Mercoledì 9 Ottobre 2024
MATTEO MASSI
Cronaca

"È la prassi" Ma si paga con la vita

La prassi può avere un prezzo troppo alto: la vita. La testimonianza di un ex operaio specializzato rivela come una prassi, per quanto innocua, possa mettere a repentaglio la sicurezza. Una prassi che non è ammissibile in un Paese civile fondato sul lavoro.

Con la voce o con un fischio per avvisare dell’arrivo del treno. La chiamano prassi. Nel giorno in cui dal video girato sui binari di Brandizzo rimbombano le parole ("Se dico treno spostatevi") pronunciate qualche minuto prima dello schianto e della strage (cinque operai morti), dalle trascrizioni di un’udienza del processo per un altro disastro ferroviario, quello di Pioltello (25 gennaio 2018), spunta la testimonianza di un ex operaio specializzato resa lo scorso maggio. "Io facevo la scorta – ha chiarito ai pm –. Se c’era il passaggio dei treni fischiavo e la squadra doveva uscire fuori".

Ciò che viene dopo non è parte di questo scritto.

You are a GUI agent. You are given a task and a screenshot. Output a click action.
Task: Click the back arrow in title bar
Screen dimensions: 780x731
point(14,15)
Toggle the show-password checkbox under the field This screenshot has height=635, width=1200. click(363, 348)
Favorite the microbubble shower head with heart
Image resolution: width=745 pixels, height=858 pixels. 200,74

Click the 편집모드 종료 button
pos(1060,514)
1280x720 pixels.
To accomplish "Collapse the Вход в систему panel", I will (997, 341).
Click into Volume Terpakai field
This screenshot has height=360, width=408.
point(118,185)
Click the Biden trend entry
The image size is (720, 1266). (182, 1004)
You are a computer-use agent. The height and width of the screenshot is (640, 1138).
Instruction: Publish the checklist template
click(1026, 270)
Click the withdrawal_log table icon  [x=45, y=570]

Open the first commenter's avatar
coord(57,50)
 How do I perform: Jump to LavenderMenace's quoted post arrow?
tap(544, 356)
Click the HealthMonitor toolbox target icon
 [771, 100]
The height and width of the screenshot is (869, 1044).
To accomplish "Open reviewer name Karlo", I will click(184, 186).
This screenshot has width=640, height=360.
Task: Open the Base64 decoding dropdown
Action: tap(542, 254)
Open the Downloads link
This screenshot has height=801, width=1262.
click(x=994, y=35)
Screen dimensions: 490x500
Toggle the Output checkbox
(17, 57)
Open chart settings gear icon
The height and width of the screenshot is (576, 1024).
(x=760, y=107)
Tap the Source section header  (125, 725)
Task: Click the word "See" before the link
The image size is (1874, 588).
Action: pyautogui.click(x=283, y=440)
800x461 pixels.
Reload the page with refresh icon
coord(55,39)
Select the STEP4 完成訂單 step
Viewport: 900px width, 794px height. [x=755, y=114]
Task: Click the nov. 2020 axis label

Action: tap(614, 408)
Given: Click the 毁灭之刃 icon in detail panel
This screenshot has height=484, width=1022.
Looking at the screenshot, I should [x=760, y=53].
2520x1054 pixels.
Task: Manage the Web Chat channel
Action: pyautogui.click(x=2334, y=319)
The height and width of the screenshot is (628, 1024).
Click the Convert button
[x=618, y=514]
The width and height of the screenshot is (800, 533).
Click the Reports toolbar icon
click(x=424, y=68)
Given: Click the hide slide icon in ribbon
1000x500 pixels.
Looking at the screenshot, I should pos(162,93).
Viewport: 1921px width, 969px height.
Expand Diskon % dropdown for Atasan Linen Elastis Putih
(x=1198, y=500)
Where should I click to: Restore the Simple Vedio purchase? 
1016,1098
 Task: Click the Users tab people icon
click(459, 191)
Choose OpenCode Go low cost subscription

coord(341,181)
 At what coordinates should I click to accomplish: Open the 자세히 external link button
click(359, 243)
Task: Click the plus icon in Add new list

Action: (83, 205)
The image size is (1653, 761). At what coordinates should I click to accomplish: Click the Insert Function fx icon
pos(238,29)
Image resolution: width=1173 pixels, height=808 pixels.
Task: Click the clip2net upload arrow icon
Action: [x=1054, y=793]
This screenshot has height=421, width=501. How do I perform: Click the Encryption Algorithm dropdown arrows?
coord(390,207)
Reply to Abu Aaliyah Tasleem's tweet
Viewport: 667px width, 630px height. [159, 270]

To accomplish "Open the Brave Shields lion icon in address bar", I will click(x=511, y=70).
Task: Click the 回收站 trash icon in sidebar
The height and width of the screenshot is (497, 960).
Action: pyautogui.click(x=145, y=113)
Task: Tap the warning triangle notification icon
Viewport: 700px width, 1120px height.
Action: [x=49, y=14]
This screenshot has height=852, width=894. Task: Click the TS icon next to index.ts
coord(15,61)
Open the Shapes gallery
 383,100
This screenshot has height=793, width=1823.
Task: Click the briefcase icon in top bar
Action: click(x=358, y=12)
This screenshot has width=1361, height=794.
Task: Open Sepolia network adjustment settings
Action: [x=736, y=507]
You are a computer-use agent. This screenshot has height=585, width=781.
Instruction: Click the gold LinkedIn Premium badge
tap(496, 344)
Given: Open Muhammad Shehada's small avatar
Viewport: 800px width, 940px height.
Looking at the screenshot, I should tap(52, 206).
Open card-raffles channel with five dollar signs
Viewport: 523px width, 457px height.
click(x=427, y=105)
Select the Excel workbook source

La prassi, appunto. Sembra una parola dal suono innocuo. Ma viene sottovalutato il peso di qualsiasi tipo di azione che viene associato alla parola stessa. Si fa così, si è sempre fatto così. Perché il più delle volte si è costretti: rotelle finali di un ingranaggio che deve accorciare il più possibile i tempi, anche rischiando (appunto) di andare fuori giri. Ma qual è il prezzo di una prassi? Spesso irrisorio, ma talvolta il costo è decisamente più alto. Anzi, è in assoluto il più alto: perché si mette a repentaglio la propria vita e quella di altri. Se il suono è innocuo, se il prezzo è irrisorio, il significato però di questa parola è inequivocabile. Basta sfogliare la Treccani per comprenderlo: "Procedura abituale, consuetudine nello svolgere una determinata attività, specialmente con riferimento ad attività regolate solo da norme generali e incomplete, non codificate in una legge o in un regolamento".

Quel confine tra ciò che si può fare e ciò che non si deve fare (senza utilizzare il dovrebbe, condizionale che lascia aperto all’interpretazione) non andrebbe mai superato in un Paese che piange cinque morti sul lavoro ogni due giorni, 17 ogni settimana e 75 ogni mese. Così da una prassi si passa immediatamente a un’altra. Che per un Paese civile, fondato sul lavoro (come ricorda la Costituzione), non è ammissibile.